What is needed: Put the records between the lines holding "You are a computer-use agent. The height" and "tap(2062, 243)", inclusive, into a numbered list, leaving out blank lines.

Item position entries
▼▼▼
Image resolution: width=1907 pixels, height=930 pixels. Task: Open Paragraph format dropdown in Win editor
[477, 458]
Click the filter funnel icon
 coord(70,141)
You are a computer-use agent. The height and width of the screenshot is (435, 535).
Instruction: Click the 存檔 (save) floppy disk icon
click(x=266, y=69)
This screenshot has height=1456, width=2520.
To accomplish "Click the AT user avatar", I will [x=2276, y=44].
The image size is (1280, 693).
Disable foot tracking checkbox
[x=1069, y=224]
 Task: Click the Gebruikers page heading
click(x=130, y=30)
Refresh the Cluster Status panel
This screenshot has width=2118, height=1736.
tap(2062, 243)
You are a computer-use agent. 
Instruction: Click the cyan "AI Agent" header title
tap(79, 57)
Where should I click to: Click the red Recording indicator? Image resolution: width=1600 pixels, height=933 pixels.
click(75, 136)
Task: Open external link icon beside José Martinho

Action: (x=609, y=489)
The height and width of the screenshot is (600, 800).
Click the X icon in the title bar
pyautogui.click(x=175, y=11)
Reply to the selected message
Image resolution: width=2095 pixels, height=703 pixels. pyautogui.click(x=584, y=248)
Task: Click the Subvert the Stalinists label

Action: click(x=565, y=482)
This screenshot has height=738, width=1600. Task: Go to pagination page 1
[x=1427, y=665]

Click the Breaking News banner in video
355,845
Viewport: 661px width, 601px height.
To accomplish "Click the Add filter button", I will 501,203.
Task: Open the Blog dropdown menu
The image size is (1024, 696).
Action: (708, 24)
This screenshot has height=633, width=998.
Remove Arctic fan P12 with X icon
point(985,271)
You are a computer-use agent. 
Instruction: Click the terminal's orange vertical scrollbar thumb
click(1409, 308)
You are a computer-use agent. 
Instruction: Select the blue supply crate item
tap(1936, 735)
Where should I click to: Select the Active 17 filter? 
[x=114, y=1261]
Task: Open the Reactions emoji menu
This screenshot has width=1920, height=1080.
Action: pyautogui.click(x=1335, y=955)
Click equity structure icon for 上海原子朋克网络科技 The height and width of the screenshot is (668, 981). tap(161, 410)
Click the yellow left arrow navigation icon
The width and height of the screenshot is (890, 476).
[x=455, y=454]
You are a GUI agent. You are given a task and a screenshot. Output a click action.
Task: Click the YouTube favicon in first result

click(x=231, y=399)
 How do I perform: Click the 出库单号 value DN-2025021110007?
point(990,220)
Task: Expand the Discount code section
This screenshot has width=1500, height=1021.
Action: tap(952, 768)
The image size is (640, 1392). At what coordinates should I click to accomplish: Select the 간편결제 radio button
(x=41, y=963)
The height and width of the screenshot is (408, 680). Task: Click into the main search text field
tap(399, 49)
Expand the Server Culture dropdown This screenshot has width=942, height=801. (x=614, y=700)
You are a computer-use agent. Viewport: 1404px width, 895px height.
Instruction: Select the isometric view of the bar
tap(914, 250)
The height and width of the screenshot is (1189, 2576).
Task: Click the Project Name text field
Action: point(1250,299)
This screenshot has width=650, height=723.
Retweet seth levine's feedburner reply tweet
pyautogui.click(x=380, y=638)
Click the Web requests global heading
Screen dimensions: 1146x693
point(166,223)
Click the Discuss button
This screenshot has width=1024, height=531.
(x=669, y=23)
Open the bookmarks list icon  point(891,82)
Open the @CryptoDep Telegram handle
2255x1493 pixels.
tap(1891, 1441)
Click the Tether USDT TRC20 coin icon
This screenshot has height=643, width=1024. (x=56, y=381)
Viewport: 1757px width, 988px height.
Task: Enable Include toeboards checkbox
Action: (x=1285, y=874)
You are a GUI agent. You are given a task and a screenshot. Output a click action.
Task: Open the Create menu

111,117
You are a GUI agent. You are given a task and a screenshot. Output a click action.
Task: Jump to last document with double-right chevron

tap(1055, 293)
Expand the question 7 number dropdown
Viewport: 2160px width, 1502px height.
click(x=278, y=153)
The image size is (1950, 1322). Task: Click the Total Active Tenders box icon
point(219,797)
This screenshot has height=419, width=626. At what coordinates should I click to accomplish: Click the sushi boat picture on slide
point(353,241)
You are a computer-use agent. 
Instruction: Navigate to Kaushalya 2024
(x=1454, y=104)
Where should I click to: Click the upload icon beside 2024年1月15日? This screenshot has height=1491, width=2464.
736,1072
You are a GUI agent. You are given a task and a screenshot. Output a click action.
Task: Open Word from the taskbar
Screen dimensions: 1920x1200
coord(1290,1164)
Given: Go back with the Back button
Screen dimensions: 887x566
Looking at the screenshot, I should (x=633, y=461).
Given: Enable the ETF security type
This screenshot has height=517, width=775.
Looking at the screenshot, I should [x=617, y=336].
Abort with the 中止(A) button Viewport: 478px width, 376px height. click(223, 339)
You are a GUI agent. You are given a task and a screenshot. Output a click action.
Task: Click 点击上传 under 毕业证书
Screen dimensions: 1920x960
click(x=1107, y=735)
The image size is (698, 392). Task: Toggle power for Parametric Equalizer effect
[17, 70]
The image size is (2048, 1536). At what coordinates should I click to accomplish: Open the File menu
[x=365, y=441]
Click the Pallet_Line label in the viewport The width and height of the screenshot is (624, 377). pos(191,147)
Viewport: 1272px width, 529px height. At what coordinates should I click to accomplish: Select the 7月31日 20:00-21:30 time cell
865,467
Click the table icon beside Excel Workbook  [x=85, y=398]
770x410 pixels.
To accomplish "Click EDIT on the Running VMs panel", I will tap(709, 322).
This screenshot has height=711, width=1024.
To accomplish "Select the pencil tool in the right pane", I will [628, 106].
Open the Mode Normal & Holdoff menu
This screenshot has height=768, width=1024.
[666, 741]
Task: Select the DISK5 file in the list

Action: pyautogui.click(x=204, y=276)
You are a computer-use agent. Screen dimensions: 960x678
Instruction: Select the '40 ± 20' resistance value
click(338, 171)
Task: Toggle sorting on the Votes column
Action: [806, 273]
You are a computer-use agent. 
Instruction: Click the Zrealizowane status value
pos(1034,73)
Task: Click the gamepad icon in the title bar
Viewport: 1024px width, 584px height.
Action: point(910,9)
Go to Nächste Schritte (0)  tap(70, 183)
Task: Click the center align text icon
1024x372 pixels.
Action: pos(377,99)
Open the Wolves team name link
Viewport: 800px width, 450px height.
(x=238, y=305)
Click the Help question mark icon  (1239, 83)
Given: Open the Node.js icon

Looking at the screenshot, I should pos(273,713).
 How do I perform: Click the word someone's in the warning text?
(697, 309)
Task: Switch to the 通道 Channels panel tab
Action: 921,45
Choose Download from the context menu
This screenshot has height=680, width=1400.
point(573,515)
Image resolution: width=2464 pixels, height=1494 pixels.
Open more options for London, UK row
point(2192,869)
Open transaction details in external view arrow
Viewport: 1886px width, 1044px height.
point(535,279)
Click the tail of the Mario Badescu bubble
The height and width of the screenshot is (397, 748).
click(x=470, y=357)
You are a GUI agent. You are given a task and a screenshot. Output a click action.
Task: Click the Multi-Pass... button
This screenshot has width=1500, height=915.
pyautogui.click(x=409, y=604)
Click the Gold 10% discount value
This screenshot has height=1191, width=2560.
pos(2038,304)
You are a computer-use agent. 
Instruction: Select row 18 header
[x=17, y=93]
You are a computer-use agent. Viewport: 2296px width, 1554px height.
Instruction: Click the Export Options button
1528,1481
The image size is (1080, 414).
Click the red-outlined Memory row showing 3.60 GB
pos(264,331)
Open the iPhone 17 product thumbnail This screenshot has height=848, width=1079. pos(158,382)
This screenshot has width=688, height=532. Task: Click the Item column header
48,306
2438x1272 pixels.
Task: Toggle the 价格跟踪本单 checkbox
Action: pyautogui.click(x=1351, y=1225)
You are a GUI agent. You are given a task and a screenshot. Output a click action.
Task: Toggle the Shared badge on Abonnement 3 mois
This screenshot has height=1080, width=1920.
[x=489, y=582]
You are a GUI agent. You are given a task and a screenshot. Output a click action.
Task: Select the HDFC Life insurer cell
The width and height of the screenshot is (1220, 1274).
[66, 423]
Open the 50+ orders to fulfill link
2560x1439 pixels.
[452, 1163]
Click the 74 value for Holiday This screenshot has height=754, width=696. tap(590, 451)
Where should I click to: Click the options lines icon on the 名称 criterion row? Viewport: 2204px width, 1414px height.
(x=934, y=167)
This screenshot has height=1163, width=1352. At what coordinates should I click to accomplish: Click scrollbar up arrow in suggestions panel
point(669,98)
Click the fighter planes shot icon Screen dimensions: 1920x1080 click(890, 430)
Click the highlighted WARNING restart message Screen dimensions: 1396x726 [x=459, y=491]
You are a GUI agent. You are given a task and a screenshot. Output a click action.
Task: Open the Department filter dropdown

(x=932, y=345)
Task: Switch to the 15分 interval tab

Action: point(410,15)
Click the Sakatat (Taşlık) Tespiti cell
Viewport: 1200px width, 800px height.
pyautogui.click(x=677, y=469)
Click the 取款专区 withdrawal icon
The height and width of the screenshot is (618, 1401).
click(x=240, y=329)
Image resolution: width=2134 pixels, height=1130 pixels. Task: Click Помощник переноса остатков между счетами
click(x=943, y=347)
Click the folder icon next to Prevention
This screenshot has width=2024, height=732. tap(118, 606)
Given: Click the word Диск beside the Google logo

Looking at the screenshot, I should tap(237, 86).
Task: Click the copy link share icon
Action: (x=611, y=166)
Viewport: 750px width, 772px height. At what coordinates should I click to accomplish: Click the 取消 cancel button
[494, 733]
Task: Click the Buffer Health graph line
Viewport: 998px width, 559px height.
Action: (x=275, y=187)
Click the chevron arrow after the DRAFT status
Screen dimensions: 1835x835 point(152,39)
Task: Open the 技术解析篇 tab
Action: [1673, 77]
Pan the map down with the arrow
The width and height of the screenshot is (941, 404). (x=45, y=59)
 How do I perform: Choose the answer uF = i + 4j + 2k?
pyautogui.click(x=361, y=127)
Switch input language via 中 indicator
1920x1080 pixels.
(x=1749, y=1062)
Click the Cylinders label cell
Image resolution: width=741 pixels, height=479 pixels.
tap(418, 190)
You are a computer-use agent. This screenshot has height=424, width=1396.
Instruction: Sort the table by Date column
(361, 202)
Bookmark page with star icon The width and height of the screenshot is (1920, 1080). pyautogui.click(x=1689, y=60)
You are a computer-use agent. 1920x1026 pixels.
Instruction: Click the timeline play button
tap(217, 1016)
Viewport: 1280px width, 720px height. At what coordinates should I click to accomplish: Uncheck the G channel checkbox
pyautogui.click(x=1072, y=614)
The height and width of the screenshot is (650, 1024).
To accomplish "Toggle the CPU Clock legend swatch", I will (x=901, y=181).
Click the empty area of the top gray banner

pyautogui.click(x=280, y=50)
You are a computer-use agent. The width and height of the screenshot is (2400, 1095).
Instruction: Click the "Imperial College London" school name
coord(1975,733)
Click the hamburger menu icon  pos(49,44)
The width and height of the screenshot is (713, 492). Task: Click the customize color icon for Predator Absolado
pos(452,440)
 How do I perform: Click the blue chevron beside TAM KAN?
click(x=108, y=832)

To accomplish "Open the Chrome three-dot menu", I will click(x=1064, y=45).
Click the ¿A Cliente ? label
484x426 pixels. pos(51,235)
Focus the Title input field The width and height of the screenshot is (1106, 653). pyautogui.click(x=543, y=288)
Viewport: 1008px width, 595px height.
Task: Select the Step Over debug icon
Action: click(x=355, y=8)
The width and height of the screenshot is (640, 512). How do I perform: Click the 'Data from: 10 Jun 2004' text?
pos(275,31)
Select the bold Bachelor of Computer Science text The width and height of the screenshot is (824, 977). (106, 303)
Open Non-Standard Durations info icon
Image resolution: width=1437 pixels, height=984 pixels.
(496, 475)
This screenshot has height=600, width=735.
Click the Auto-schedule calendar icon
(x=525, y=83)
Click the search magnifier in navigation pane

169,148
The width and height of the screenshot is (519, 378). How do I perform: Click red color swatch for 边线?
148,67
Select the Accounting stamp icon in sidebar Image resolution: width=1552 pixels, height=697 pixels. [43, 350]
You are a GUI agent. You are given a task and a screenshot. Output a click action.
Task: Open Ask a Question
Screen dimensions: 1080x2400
▲▲▲
Final answer:
1. You are a computer-use agent. The height and width of the screenshot is (435, 535).
2. Instruction: Click the 存檔 (save) floppy disk icon
3. click(x=266, y=69)
4. This screenshot has height=1456, width=2520.
5. To accomplish "Click the AT user avatar", I will [x=2276, y=44].
6. The image size is (1280, 693).
7. Disable foot tracking checkbox
8. [x=1069, y=224]
9.  Task: Click the Gebruikers page heading
10. click(x=130, y=30)
11. Refresh the Cluster Status panel
12. This screenshot has width=2118, height=1736.
13. tap(2062, 243)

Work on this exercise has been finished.